Rewrite every one of the records below, substituting "desktop assistant" for each occurrence of "computer-use agent" and leaving everything else unchanged.

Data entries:
[start]
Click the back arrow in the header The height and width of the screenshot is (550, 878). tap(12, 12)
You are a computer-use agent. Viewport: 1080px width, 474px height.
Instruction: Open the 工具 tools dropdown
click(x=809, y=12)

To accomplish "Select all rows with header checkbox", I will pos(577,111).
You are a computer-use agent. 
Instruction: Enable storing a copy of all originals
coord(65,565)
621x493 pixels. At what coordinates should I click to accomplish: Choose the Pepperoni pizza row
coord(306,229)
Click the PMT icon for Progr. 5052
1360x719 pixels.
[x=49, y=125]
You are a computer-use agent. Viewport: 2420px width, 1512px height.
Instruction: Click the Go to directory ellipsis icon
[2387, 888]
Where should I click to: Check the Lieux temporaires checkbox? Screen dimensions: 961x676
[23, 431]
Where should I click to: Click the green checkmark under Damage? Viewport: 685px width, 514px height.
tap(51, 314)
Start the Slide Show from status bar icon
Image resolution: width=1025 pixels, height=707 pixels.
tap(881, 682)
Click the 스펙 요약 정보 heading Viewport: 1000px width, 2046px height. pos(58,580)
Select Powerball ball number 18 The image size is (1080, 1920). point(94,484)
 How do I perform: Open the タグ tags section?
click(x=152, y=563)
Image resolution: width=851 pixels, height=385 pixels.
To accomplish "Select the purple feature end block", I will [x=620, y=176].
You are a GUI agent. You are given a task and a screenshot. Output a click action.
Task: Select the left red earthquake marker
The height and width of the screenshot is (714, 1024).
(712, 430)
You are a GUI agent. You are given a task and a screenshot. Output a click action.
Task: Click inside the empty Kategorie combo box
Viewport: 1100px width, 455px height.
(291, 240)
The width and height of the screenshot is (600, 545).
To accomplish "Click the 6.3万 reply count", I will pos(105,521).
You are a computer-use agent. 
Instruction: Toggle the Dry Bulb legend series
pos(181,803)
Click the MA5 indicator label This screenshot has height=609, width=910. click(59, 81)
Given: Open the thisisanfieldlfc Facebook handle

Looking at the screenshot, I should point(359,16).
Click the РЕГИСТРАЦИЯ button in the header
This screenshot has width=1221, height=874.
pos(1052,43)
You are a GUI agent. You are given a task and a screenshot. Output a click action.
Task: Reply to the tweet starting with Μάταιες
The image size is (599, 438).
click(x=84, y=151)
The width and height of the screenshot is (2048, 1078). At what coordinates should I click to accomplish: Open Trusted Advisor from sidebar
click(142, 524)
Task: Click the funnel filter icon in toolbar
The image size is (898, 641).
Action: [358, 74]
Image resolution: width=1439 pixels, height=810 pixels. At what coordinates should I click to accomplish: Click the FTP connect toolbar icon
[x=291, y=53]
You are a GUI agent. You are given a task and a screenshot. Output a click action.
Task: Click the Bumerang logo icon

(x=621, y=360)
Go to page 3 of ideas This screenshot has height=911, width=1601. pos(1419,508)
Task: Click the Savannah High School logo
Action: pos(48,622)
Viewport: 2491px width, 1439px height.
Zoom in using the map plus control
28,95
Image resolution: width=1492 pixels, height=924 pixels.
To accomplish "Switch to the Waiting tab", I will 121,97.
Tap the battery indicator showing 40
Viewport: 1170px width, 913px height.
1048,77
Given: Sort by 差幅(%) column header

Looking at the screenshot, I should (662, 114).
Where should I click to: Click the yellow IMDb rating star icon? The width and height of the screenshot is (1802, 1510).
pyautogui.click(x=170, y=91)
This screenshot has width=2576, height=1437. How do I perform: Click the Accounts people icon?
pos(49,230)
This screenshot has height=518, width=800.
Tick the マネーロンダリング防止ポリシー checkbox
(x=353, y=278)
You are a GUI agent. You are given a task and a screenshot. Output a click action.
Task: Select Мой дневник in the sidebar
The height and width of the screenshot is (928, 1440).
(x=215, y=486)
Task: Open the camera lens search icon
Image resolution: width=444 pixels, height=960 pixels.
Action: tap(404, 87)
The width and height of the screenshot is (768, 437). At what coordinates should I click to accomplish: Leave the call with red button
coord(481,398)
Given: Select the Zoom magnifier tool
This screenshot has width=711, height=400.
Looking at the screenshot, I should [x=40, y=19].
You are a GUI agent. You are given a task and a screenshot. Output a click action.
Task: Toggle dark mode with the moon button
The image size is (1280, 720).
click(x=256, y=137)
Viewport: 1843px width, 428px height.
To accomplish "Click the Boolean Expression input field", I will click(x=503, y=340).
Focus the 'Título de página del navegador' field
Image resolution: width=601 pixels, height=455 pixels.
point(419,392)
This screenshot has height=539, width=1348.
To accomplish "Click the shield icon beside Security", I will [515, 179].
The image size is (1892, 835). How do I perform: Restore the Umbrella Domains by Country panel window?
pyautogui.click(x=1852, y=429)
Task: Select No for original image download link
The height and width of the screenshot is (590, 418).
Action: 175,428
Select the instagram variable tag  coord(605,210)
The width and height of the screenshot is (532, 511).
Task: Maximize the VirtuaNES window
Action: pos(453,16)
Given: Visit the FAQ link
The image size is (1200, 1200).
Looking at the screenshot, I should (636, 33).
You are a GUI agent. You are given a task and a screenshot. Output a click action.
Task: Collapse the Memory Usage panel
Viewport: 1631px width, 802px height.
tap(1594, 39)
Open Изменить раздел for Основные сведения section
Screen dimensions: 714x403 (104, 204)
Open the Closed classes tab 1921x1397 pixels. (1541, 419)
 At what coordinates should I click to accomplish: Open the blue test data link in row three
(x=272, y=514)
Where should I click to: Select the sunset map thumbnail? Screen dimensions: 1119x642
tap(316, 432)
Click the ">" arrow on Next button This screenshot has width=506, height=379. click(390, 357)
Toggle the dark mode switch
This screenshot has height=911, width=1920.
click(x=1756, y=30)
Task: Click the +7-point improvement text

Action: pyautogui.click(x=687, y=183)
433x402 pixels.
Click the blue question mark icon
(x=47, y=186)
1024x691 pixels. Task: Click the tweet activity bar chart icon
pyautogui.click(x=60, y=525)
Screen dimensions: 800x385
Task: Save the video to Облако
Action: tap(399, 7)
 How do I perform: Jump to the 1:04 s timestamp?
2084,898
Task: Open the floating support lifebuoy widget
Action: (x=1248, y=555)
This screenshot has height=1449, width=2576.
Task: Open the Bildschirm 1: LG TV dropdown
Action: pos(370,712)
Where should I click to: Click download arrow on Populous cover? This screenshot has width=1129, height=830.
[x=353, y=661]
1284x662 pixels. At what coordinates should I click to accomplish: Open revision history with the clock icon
[end]
• [EXERCISE SOLUTION]
Click the back arrow in the header The height and width of the screenshot is (550, 878). tap(12, 12)
You are a desktop assistant. Viewport: 1080px width, 474px height.
Instruction: Open the 工具 tools dropdown
click(x=809, y=12)

To accomplish "Select all rows with header checkbox", I will pos(577,111).
You are a desktop assistant. 
Instruction: Enable storing a copy of all originals
coord(65,565)
621x493 pixels. At what coordinates should I click to accomplish: Choose the Pepperoni pizza row
coord(306,229)
Click the PMT icon for Progr. 5052
1360x719 pixels.
[x=49, y=125]
You are a desktop assistant. Viewport: 2420px width, 1512px height.
Instruction: Click the Go to directory ellipsis icon
[2387, 888]
Where should I click to: Check the Lieux temporaires checkbox? Screen dimensions: 961x676
[23, 431]
Where should I click to: Click the green checkmark under Damage? Viewport: 685px width, 514px height.
tap(51, 314)
Start the Slide Show from status bar icon
Image resolution: width=1025 pixels, height=707 pixels.
tap(881, 682)
Click the 스펙 요약 정보 heading Viewport: 1000px width, 2046px height. pos(58,580)
Select Powerball ball number 18 The image size is (1080, 1920). point(94,484)
 How do I perform: Open the タグ tags section?
click(x=152, y=563)
Image resolution: width=851 pixels, height=385 pixels.
To accomplish "Select the purple feature end block", I will [x=620, y=176].
You are a GUI agent. You are given a task and a screenshot. Output a click action.
Task: Select the left red earthquake marker
The height and width of the screenshot is (714, 1024).
(712, 430)
You are a GUI agent. You are given a task and a screenshot. Output a click action.
Task: Click inside the empty Kategorie combo box
Viewport: 1100px width, 455px height.
(291, 240)
The width and height of the screenshot is (600, 545).
To accomplish "Click the 6.3万 reply count", I will pos(105,521).
You are a desktop assistant. 
Instruction: Toggle the Dry Bulb legend series
pos(181,803)
Click the MA5 indicator label This screenshot has height=609, width=910. click(59, 81)
Given: Open the thisisanfieldlfc Facebook handle

Looking at the screenshot, I should point(359,16).
Click the РЕГИСТРАЦИЯ button in the header
This screenshot has width=1221, height=874.
pos(1052,43)
You are a GUI agent. You are given a task and a screenshot. Output a click action.
Task: Reply to the tweet starting with Μάταιες
The image size is (599, 438).
click(x=84, y=151)
The width and height of the screenshot is (2048, 1078). At what coordinates should I click to accomplish: Open Trusted Advisor from sidebar
click(142, 524)
Task: Click the funnel filter icon in toolbar
The image size is (898, 641).
Action: [358, 74]
Image resolution: width=1439 pixels, height=810 pixels. At what coordinates should I click to accomplish: Click the FTP connect toolbar icon
[x=291, y=53]
You are a GUI agent. You are given a task and a screenshot. Output a click action.
Task: Click the Bumerang logo icon

(x=621, y=360)
Go to page 3 of ideas This screenshot has height=911, width=1601. pos(1419,508)
Task: Click the Savannah High School logo
Action: pos(48,622)
Viewport: 2491px width, 1439px height.
Zoom in using the map plus control
28,95
Image resolution: width=1492 pixels, height=924 pixels.
To accomplish "Switch to the Waiting tab", I will 121,97.
Tap the battery indicator showing 40
Viewport: 1170px width, 913px height.
1048,77
Given: Sort by 差幅(%) column header

Looking at the screenshot, I should (662, 114).
Where should I click to: Click the yellow IMDb rating star icon? The width and height of the screenshot is (1802, 1510).
pyautogui.click(x=170, y=91)
This screenshot has width=2576, height=1437. How do I perform: Click the Accounts people icon?
pos(49,230)
This screenshot has height=518, width=800.
Tick the マネーロンダリング防止ポリシー checkbox
(x=353, y=278)
You are a GUI agent. You are given a task and a screenshot. Output a click action.
Task: Select Мой дневник in the sidebar
The height and width of the screenshot is (928, 1440).
(x=215, y=486)
Task: Open the camera lens search icon
Image resolution: width=444 pixels, height=960 pixels.
Action: tap(404, 87)
The width and height of the screenshot is (768, 437). At what coordinates should I click to accomplish: Leave the call with red button
coord(481,398)
Given: Select the Zoom magnifier tool
This screenshot has width=711, height=400.
Looking at the screenshot, I should [x=40, y=19].
You are a GUI agent. You are given a task and a screenshot. Output a click action.
Task: Toggle dark mode with the moon button
The image size is (1280, 720).
click(x=256, y=137)
Viewport: 1843px width, 428px height.
To accomplish "Click the Boolean Expression input field", I will click(x=503, y=340).
Focus the 'Título de página del navegador' field
Image resolution: width=601 pixels, height=455 pixels.
point(419,392)
This screenshot has height=539, width=1348.
To accomplish "Click the shield icon beside Security", I will [515, 179].
The image size is (1892, 835). How do I perform: Restore the Umbrella Domains by Country panel window?
pyautogui.click(x=1852, y=429)
Task: Select No for original image download link
The height and width of the screenshot is (590, 418).
Action: 175,428
Select the instagram variable tag  coord(605,210)
The width and height of the screenshot is (532, 511).
Task: Maximize the VirtuaNES window
Action: pos(453,16)
Given: Visit the FAQ link
The image size is (1200, 1200).
Looking at the screenshot, I should (636, 33).
You are a GUI agent. You are given a task and a screenshot. Output a click action.
Task: Collapse the Memory Usage panel
Viewport: 1631px width, 802px height.
tap(1594, 39)
Open Изменить раздел for Основные сведения section
Screen dimensions: 714x403 (104, 204)
Open the Closed classes tab 1921x1397 pixels. (1541, 419)
 At what coordinates should I click to accomplish: Open the blue test data link in row three
(x=272, y=514)
Where should I click to: Select the sunset map thumbnail? Screen dimensions: 1119x642
tap(316, 432)
Click the ">" arrow on Next button This screenshot has width=506, height=379. click(390, 357)
Toggle the dark mode switch
This screenshot has height=911, width=1920.
click(x=1756, y=30)
Task: Click the +7-point improvement text

Action: pyautogui.click(x=687, y=183)
433x402 pixels.
Click the blue question mark icon
(x=47, y=186)
1024x691 pixels. Task: Click the tweet activity bar chart icon
pyautogui.click(x=60, y=525)
Screen dimensions: 800x385
Task: Save the video to Облако
Action: tap(399, 7)
 How do I perform: Jump to the 1:04 s timestamp?
2084,898
Task: Open the floating support lifebuoy widget
Action: (x=1248, y=555)
This screenshot has height=1449, width=2576.
Task: Open the Bildschirm 1: LG TV dropdown
Action: pos(370,712)
Where should I click to: Click download arrow on Populous cover? This screenshot has width=1129, height=830.
[x=353, y=661]
1284x662 pixels. At what coordinates should I click to accomplish: Open revision history with the clock icon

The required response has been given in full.